Download or read book The Personnel Replacement System in the United States Army Colonial period World War I written by United States. Department of the Army. Office of Military History and published by . This book was released on 1952 with total page 440 pages. Available in PDF, EPUB and Kindle. Book excerpt:
Download or read book Annual Reports of the Secretary of War written by United States. War Department and published by . This book was released on 1867 with total page 890 pages. Available in PDF, EPUB and Kindle. Book excerpt:
Download or read book Annual Report of the Secretary of War written by United States. War Department and published by . This book was released on 1867 with total page 708 pages. Available in PDF, EPUB and Kindle. Book excerpt:
Download or read book Report of the Chief of Engineers written by United States. Army. Corps of Engineers and published by . This book was released on 1868 with total page 924 pages. Available in PDF, EPUB and Kindle. Book excerpt:
Download or read book Extracts from the Annual Report of the Commissioner of Indian Affairs to the Secretary of the Interior written by United States. Bureau of Indian Affairs and published by . This book was released on 1867 with total page 416 pages. Available in PDF, EPUB and Kindle. Book excerpt:
Download or read book Annual Report of the Postmaster General written by United States. Post Office Department and published by . This book was released on 1868 with total page 314 pages. Available in PDF, EPUB and Kindle. Book excerpt:
Download or read book Annual Report of the Department of the Interior written by United States. Department of the Interior and published by . This book was released on 1867 with total page 414 pages. Available in PDF, EPUB and Kindle. Book excerpt:
Download or read book The Last Indian War written by Elliott West and published by Oxford University Press. This book was released on 2011-05-27 with total page 428 pages. Available in PDF, EPUB and Kindle. Book excerpt: This newest volume in Oxford's acclaimed Pivotal Moments series offers an unforgettable portrait of the Nez Perce War of 1877, the last great Indian conflict in American history. It was, as Elliott West shows, a tale of courage and ingenuity, of desperate struggle and shattered hope, of short-sighted government action and a doomed flight to freedom. To tell the story, West begins with the early history of the Nez Perce and their years of friendly relations with white settlers. In an initial treaty, the Nez Perce were promised a large part of their ancestral homeland, but the discovery of gold led to a stampede of settlement within the Nez Perce land. Numerous injustices at the hands of the US government combined with the settlers' invasion to provoke this most accomodating of tribes to war. West offers a riveting account of what came next: the harrowing flight of 800 Nez Perce, including many women, children and elderly, across 1500 miles of mountainous and difficult terrain. He gives a full reckoning of the campaigns and battles--and the unexpected turns, brilliant stratagems, and grand heroism that occurred along the way.

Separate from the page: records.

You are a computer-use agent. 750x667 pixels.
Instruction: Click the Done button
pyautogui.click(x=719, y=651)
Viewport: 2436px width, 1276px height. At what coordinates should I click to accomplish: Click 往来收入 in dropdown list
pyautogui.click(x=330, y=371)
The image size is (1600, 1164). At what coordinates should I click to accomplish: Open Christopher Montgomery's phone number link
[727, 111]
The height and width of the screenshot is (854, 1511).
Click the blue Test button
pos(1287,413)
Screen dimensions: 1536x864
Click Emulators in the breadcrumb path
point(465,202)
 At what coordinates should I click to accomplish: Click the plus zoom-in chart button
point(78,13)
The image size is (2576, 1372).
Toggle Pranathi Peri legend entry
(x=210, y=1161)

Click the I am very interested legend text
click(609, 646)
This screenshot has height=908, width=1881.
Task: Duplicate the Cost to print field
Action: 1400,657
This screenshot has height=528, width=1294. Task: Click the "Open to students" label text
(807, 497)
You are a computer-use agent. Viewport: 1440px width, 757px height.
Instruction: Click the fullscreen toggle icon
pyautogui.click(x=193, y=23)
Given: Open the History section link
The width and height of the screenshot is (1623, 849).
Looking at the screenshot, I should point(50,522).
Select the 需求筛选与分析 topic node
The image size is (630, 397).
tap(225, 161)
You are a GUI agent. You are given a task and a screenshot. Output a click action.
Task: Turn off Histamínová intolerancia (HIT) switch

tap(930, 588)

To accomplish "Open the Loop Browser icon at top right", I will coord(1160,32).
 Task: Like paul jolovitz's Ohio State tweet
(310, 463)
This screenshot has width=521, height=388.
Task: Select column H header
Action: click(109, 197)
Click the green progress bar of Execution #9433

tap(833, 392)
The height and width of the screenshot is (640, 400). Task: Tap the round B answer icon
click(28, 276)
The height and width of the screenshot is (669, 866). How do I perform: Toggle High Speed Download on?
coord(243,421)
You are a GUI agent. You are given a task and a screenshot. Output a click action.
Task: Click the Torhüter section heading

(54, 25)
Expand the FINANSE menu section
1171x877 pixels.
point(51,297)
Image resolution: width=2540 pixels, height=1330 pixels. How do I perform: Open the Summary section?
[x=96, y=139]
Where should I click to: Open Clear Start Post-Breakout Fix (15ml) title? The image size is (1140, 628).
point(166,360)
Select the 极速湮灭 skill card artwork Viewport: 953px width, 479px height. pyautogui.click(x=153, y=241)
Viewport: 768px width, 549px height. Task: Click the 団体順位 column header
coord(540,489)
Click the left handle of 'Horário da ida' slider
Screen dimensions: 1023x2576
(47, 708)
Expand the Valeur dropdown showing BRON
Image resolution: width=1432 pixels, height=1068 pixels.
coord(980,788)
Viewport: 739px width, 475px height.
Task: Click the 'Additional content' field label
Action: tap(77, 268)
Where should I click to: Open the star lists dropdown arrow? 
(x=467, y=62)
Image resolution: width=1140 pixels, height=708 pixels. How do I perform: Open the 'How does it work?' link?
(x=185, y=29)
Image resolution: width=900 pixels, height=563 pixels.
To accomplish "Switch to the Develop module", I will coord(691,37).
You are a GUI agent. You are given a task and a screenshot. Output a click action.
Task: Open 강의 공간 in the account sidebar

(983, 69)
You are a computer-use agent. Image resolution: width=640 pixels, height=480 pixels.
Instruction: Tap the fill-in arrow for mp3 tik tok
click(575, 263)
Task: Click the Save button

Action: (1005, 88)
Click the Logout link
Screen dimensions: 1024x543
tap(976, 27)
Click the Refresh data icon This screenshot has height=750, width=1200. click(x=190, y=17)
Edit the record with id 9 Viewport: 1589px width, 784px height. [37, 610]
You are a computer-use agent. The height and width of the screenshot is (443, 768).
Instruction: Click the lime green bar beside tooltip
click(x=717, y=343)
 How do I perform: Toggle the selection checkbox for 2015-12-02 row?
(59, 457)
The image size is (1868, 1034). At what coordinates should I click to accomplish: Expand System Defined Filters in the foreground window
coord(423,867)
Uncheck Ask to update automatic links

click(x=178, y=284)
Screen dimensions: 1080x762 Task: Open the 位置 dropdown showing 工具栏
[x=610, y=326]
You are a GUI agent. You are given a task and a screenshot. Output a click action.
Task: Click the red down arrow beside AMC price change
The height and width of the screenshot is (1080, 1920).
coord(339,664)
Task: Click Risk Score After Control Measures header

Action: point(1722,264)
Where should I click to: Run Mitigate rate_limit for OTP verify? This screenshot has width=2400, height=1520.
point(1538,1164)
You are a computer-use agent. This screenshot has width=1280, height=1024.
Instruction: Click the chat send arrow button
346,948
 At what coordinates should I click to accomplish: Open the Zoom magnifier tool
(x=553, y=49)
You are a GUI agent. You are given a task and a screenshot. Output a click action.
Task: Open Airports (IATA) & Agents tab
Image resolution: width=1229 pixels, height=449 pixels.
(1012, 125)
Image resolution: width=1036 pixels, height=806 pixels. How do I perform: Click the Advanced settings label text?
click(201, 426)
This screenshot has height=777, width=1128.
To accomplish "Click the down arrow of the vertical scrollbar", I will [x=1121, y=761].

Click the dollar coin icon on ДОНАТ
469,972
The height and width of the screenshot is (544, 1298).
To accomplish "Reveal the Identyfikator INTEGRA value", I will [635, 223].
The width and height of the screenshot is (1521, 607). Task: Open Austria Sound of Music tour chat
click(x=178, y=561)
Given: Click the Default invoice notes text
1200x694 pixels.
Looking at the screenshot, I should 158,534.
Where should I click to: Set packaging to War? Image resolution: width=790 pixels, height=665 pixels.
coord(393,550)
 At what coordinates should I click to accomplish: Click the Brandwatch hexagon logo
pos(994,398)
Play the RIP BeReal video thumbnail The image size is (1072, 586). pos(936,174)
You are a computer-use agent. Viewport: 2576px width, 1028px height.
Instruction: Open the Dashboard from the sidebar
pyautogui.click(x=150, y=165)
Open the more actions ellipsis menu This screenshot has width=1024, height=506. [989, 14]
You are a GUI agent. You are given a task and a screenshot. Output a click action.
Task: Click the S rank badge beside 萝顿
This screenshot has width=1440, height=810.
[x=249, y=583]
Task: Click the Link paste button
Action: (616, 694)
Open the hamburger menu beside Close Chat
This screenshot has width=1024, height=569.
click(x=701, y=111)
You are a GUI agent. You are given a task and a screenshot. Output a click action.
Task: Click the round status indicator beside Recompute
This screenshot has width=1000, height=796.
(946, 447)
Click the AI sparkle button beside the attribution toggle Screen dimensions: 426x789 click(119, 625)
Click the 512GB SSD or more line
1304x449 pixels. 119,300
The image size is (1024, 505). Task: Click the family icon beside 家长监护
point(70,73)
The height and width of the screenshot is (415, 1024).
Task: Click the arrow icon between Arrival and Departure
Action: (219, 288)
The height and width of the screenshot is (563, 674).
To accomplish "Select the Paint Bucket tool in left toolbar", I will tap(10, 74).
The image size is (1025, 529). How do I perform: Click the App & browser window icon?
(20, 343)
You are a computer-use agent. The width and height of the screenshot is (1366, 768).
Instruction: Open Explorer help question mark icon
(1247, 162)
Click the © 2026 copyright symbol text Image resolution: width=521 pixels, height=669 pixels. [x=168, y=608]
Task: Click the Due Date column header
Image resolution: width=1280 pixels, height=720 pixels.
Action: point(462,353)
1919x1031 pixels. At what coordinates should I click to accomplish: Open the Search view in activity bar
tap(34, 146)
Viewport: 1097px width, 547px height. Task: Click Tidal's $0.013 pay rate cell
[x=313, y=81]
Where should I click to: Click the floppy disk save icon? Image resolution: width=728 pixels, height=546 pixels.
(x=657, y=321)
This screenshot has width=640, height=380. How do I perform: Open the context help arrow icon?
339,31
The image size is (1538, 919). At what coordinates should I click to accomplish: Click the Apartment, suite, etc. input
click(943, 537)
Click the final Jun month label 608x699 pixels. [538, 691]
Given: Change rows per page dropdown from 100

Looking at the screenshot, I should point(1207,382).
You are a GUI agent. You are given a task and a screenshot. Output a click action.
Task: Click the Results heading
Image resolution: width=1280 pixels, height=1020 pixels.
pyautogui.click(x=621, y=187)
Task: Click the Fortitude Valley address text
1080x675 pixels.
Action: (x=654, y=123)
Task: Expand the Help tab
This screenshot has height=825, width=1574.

And he brings to life the complex characters from both sides of the conflict, including cavalrymen, officers, politicians, and--at the center of it all--the Nez Perce themselves (the Nimiipuu, "true people"). The book sheds light on the war's legacy, including the near sainthood that was bestowed upon Chief Joseph, whose speech of surrender, "I will fight no more forever," became as celebrated as the Gettysburg Address. Based on a rich cache of historical documents, from government and military records to contemporary interviews and newspaper reports, The Last Indian War offers a searing portrait of a moment when the American identity--who was and who was not a citizen--was being forged.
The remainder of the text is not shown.